After an evening of self-punishment, which included not allowing myself to enjoy anything that didn’t involve guilty thoughts, or hanging on my kid’s every word, I snapped out of it. I realized with the help of friends and supporters, that I’m not the first mom or parent to make such a mistake, and I won’t be the last. But that didn’t make it hurt any less.
I took the advice and did what I needed to do, I apologized. I sat my son down and told him that mommies and daddies make mistakes, too. He had a hard time believing such a statement. He was under the impression that I should be perfect, I should know everything and I should never do wrong. It reminded me of the way children think of their teachers. As if they live at their schools and don’t actually have lives outside the classroom. As if they’re not human or something.
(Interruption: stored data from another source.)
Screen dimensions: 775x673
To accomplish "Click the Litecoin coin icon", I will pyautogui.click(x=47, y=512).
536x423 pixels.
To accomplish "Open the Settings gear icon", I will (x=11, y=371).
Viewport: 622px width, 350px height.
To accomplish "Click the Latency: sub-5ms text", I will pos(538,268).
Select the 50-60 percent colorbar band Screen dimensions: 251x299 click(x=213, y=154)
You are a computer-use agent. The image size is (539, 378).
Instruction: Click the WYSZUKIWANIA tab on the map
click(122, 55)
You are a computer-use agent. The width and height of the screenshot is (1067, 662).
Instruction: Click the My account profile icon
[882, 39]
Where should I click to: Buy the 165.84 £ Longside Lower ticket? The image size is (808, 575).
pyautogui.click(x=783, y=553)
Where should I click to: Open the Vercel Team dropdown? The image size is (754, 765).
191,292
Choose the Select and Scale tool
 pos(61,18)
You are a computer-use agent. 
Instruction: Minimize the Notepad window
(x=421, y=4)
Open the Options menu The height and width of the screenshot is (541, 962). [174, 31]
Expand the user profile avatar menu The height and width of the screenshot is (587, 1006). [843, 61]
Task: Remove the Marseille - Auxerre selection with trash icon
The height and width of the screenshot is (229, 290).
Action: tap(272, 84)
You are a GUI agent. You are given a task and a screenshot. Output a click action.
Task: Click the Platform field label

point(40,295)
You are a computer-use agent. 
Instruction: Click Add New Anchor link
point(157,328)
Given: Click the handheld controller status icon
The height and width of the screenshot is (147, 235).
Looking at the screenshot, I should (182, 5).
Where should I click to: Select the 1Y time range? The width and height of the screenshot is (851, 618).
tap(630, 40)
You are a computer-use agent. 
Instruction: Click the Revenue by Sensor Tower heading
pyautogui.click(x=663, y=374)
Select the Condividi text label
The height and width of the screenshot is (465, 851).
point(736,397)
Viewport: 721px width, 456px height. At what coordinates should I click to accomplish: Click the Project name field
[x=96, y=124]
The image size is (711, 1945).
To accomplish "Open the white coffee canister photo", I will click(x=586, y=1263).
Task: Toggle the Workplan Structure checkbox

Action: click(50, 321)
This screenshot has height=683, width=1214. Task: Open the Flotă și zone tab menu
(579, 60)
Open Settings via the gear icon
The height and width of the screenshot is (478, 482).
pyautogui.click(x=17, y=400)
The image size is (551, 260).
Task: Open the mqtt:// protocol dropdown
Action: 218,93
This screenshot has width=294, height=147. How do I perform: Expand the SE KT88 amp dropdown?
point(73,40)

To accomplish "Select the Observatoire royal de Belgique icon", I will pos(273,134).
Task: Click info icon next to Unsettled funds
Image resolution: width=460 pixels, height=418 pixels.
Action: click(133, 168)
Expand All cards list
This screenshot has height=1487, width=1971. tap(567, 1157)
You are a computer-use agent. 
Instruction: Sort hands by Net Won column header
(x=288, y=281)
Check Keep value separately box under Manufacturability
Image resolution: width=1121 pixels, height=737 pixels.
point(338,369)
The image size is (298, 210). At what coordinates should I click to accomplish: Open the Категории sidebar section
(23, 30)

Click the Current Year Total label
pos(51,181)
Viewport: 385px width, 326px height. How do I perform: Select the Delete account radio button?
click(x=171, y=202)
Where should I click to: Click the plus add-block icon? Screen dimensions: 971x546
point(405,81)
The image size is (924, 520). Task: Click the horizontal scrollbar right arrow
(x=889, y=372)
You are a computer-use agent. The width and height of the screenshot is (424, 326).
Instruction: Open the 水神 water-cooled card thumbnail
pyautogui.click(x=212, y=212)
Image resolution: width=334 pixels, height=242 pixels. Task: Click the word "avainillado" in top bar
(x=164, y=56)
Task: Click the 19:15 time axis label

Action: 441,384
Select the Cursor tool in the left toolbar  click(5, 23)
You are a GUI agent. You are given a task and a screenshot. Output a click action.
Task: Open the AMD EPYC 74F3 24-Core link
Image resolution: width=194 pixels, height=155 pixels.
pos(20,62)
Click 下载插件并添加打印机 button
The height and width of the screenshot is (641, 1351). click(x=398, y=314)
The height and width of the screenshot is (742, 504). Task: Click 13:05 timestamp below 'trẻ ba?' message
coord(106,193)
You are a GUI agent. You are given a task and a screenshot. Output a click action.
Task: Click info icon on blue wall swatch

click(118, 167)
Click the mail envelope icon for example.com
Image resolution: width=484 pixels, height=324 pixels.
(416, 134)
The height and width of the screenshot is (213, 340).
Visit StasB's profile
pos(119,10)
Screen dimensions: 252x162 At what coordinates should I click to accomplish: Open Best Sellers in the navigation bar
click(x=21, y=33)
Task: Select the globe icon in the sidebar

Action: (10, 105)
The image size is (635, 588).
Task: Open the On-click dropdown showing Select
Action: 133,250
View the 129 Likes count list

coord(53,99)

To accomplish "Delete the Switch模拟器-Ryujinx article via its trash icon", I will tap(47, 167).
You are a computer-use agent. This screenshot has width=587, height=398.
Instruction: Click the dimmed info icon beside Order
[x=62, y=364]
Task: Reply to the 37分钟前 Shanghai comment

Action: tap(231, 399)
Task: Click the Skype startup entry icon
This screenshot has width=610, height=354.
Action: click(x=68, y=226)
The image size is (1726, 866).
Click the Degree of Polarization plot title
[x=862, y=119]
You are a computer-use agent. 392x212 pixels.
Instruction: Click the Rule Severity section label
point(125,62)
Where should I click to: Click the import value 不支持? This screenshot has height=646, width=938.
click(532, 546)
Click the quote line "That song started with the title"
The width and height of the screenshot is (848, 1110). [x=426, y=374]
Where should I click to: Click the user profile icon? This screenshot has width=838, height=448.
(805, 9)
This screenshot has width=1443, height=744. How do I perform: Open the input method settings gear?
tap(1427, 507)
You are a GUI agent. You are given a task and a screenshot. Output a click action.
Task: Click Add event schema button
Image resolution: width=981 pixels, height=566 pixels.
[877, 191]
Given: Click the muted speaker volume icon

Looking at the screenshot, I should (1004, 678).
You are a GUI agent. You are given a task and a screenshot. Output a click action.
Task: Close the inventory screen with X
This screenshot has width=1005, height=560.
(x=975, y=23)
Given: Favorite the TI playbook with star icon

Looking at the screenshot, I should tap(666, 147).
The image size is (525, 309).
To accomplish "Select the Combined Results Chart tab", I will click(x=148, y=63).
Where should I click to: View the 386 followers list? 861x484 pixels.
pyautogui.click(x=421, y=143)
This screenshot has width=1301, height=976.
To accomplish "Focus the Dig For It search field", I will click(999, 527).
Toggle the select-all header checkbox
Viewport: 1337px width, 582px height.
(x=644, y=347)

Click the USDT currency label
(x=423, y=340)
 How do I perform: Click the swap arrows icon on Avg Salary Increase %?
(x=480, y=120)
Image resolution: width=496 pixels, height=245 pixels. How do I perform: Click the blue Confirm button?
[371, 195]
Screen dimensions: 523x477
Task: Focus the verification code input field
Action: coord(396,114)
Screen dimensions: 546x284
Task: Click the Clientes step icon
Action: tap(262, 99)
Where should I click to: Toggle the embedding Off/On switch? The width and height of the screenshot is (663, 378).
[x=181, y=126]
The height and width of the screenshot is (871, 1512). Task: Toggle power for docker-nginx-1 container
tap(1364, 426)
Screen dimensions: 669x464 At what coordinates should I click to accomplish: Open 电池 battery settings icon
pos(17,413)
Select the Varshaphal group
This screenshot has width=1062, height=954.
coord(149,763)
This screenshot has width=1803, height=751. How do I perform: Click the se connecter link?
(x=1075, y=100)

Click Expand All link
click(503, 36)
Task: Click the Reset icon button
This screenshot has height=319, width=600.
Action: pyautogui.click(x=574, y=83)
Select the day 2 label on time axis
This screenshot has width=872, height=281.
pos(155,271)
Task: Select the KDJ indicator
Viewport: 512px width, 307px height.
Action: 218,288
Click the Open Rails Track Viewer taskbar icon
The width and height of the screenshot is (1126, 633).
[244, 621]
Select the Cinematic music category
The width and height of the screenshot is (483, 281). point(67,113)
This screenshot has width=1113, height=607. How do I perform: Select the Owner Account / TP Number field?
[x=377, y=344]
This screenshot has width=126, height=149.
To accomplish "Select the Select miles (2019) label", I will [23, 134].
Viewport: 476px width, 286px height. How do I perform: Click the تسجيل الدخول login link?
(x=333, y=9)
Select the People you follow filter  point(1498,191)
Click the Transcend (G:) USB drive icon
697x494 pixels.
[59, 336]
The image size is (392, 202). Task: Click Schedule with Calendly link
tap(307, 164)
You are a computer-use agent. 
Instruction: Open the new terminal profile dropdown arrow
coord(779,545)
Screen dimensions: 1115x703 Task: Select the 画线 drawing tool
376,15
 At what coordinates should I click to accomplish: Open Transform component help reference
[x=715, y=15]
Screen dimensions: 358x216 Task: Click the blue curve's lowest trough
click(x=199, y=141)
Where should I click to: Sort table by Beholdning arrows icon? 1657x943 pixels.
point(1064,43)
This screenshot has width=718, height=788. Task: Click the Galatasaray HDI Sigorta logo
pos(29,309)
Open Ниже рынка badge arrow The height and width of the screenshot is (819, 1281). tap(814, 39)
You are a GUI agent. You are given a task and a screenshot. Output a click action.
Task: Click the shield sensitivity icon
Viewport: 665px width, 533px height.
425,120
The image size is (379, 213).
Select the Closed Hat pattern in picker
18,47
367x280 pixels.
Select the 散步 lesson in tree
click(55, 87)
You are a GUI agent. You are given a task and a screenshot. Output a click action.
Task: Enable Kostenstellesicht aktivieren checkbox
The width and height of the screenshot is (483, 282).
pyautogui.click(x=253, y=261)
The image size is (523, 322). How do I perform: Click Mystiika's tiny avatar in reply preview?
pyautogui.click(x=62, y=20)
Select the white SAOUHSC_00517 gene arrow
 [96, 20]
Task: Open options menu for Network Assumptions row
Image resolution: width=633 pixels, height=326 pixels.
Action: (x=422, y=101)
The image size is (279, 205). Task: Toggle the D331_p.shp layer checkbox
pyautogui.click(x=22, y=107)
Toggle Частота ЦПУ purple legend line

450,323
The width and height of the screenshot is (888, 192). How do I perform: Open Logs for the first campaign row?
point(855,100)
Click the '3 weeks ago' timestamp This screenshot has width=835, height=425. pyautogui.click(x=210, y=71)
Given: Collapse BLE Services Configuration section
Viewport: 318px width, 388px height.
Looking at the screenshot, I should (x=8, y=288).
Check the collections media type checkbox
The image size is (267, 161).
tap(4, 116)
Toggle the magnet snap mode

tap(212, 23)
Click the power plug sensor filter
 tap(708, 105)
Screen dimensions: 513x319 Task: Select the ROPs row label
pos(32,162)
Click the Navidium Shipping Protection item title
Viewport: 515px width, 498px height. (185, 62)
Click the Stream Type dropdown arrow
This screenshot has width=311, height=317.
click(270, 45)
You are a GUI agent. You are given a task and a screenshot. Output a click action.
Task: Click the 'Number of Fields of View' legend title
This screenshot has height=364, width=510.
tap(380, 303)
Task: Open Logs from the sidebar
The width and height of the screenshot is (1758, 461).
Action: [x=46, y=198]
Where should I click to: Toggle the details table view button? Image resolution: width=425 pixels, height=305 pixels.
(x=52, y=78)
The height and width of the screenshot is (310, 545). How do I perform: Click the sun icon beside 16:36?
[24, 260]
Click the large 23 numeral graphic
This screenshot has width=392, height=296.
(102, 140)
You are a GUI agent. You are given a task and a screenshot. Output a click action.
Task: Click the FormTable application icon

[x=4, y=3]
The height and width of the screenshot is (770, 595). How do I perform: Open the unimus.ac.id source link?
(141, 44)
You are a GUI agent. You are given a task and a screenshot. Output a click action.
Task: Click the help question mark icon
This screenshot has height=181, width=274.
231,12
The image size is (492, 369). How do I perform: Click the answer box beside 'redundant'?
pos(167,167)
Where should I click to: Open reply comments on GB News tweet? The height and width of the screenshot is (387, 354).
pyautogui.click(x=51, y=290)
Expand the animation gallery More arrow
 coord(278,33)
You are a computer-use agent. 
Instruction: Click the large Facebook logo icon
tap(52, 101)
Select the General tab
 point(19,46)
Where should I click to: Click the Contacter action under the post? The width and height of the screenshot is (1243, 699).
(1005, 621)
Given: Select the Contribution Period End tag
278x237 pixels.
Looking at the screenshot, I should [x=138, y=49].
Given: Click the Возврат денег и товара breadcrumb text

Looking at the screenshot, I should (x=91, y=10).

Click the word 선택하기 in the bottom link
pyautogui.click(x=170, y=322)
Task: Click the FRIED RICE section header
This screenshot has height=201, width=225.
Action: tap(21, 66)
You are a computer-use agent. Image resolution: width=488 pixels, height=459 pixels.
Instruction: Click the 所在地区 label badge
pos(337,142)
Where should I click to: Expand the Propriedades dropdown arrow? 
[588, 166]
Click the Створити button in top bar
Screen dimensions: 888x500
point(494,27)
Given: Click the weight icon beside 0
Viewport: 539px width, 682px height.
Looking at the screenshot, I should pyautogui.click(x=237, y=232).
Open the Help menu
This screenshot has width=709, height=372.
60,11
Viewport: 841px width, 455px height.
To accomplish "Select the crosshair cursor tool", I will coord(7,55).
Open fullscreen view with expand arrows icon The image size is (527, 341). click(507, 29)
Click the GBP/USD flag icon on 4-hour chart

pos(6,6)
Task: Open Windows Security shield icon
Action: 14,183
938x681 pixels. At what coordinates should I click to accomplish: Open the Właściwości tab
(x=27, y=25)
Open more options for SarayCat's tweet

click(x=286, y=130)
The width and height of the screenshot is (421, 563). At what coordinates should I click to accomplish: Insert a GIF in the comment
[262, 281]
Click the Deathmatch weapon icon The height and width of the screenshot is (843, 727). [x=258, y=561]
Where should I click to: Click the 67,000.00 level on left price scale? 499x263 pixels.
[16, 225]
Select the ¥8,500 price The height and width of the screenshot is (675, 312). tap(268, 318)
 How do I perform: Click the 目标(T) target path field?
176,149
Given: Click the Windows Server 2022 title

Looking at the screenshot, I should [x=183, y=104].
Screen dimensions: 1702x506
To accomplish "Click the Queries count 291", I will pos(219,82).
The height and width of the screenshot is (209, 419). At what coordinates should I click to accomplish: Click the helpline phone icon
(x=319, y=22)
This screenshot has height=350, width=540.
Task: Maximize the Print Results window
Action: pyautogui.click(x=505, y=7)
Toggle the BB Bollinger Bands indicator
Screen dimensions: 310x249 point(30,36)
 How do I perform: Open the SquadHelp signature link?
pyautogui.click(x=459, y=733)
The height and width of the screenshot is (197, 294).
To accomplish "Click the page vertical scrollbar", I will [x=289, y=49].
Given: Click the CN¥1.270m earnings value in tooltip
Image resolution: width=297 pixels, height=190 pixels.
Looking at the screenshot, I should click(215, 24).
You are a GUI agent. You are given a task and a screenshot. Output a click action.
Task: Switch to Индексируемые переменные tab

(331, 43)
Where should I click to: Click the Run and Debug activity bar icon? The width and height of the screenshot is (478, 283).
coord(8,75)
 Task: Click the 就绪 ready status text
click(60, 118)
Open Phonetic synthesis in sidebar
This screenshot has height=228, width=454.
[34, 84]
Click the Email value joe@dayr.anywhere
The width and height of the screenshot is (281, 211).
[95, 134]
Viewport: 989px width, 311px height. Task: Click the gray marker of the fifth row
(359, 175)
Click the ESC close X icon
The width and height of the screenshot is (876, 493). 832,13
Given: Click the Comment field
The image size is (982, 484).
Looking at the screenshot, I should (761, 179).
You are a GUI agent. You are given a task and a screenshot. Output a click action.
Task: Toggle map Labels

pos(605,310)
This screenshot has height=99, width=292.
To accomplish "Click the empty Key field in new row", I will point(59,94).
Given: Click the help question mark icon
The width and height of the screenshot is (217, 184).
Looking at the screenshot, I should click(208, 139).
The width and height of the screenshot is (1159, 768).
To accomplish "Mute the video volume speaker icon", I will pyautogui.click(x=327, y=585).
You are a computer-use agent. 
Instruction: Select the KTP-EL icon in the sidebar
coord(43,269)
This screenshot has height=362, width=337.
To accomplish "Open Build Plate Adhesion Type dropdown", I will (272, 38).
Well, the secret was out, I’m human.
But I get it, I’m his mom. The labels he’s given me include never making a mistake. And I’m not going to lie, it did hurt my ego a little to burst his bubble, but I had to. He listened intently as I explained accidents versus mistakes, apologies and forgiveness, and what intention means.
He nodded, held his head low and expressed his sadness, but he heard me. I didn’t blame anyone else, but explained my intention is to always be there for him. And I believe the most important thing I did was not demand forgiveness. I asked for it, told him he could think about it, but that I love him just as much either way.
Well, you can all breathe a sigh of relief now, because I know you were worried for me. He forgave me. That evening was spent tightly wrapped around each other on the couch with lots of snuggles and giggles. It’s amazing how forgiving children can be, and how fast it can happen, especially if we own up to our mistakes.
I realize I will make so many more parenting mistakes. He will find out about some of them, and I’ll apologize and do this whole thing over again. Others I’ll be able to recover from before he ever gets wind of them like the pro I aim to be. But in this moment, instead of feeling the guilt any longer, or beating myself up, I’m just choosing to own my imperfections.
And be human.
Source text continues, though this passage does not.